▶ _Required action_:
The entries below contain pictures. Write out only the lines from the line with "Where should I" up to and including the line with "Select the ShooterGame PNG image file icon", exactly, without them.

▶ _Records provided_:
++++++++++++++++++++

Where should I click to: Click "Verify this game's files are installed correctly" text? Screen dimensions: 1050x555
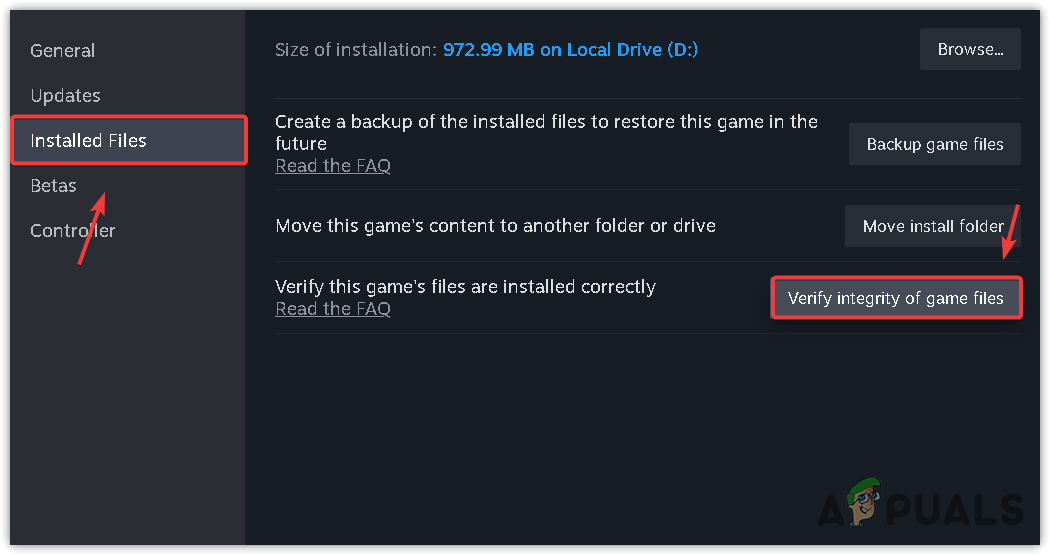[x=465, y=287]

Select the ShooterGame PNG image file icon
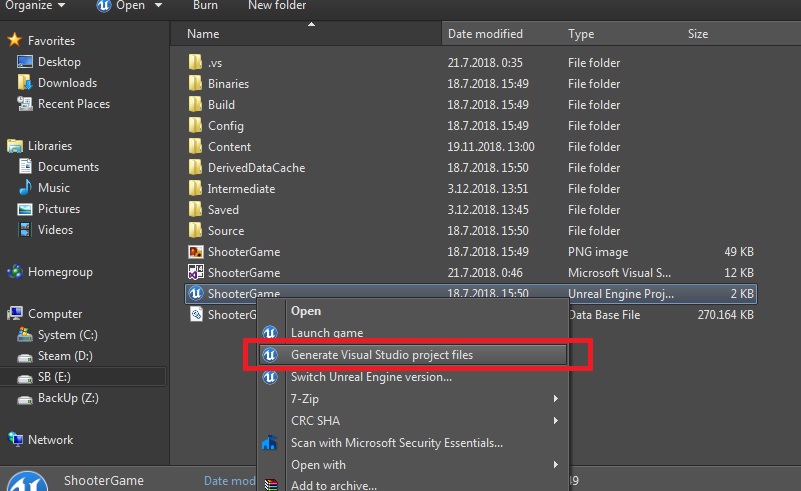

++++++++++++++++++++

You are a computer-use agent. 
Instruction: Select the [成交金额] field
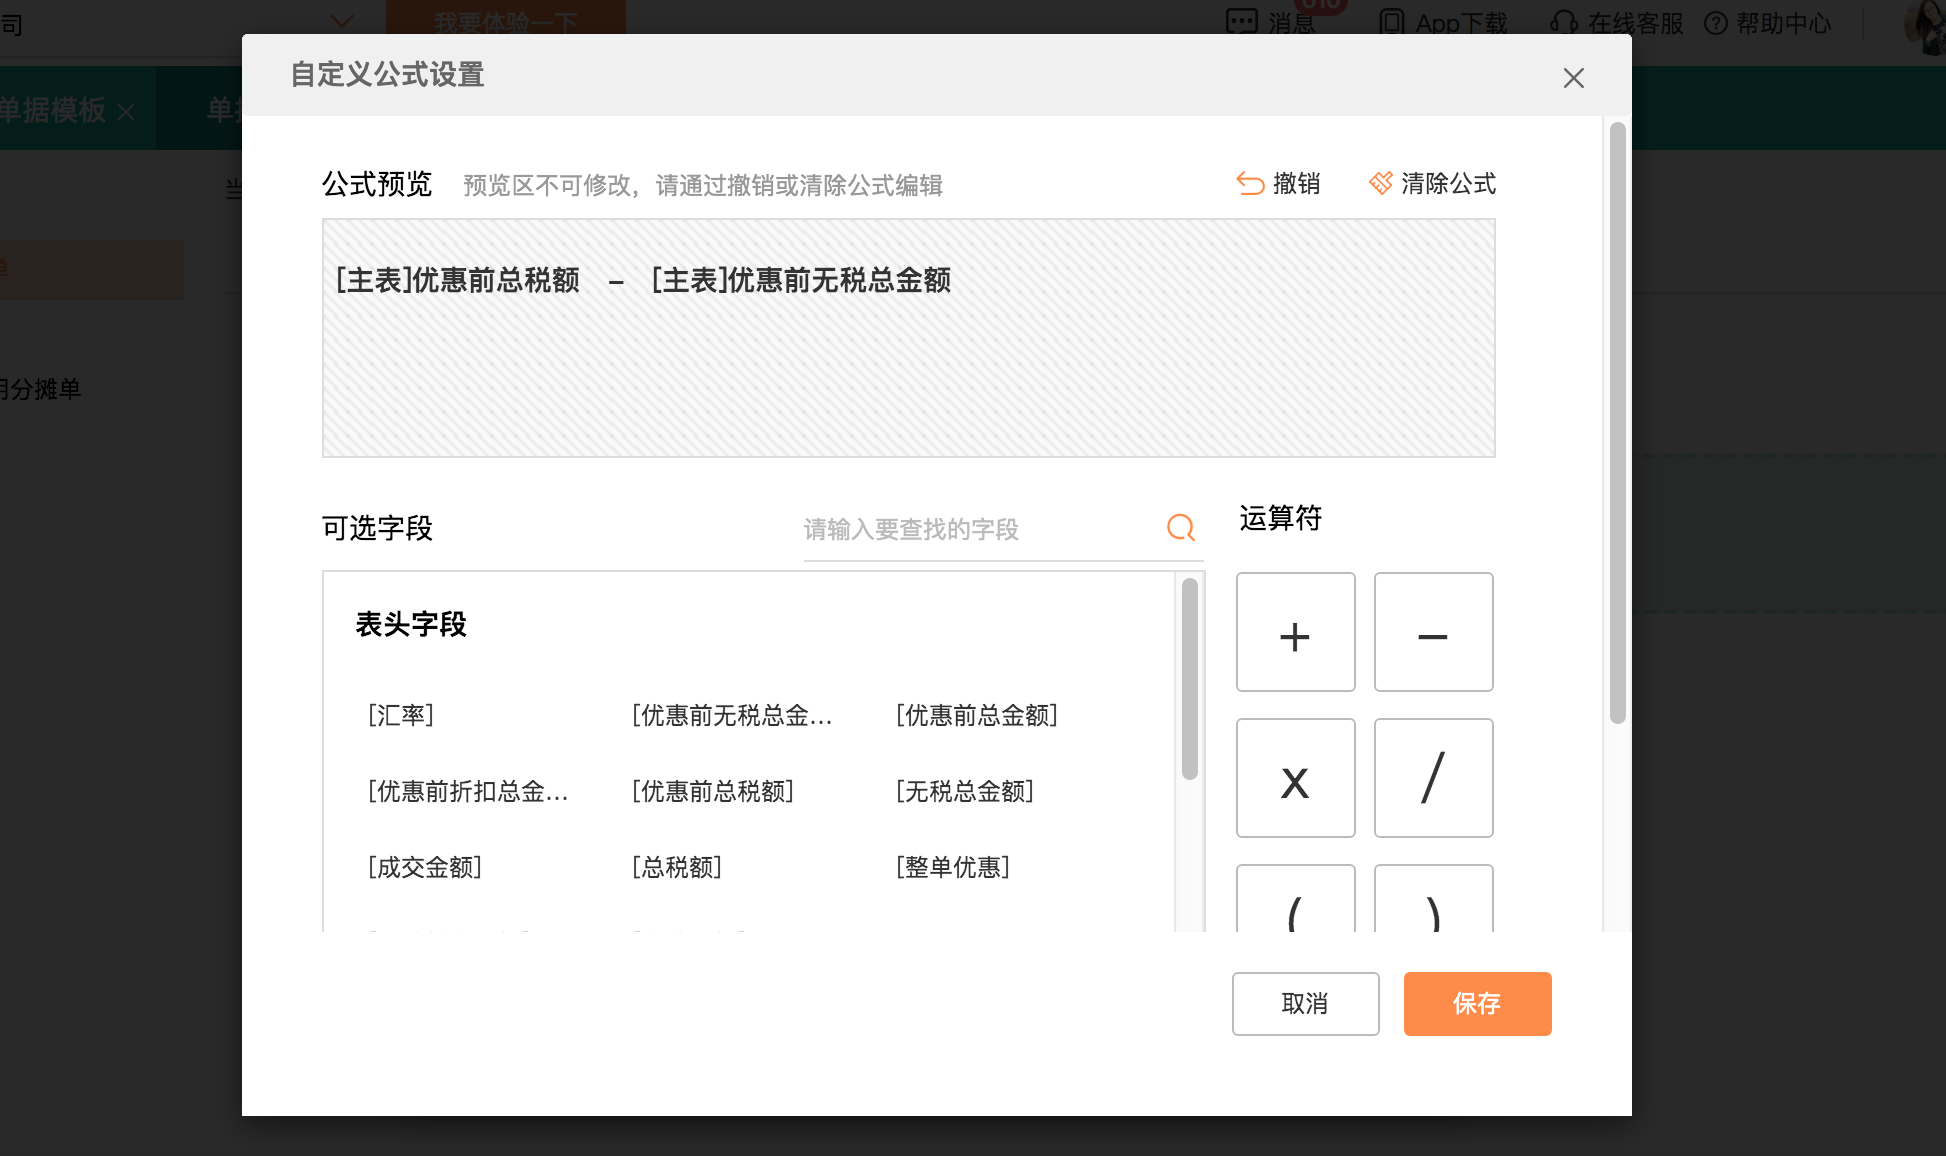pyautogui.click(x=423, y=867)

++++++++++++++++++++

▶ _Solved exercise_:
Where should I click to: Click "Verify this game's files are installed correctly" text? Screen dimensions: 1050x555
[x=465, y=287]

Select the ShooterGame PNG image file icon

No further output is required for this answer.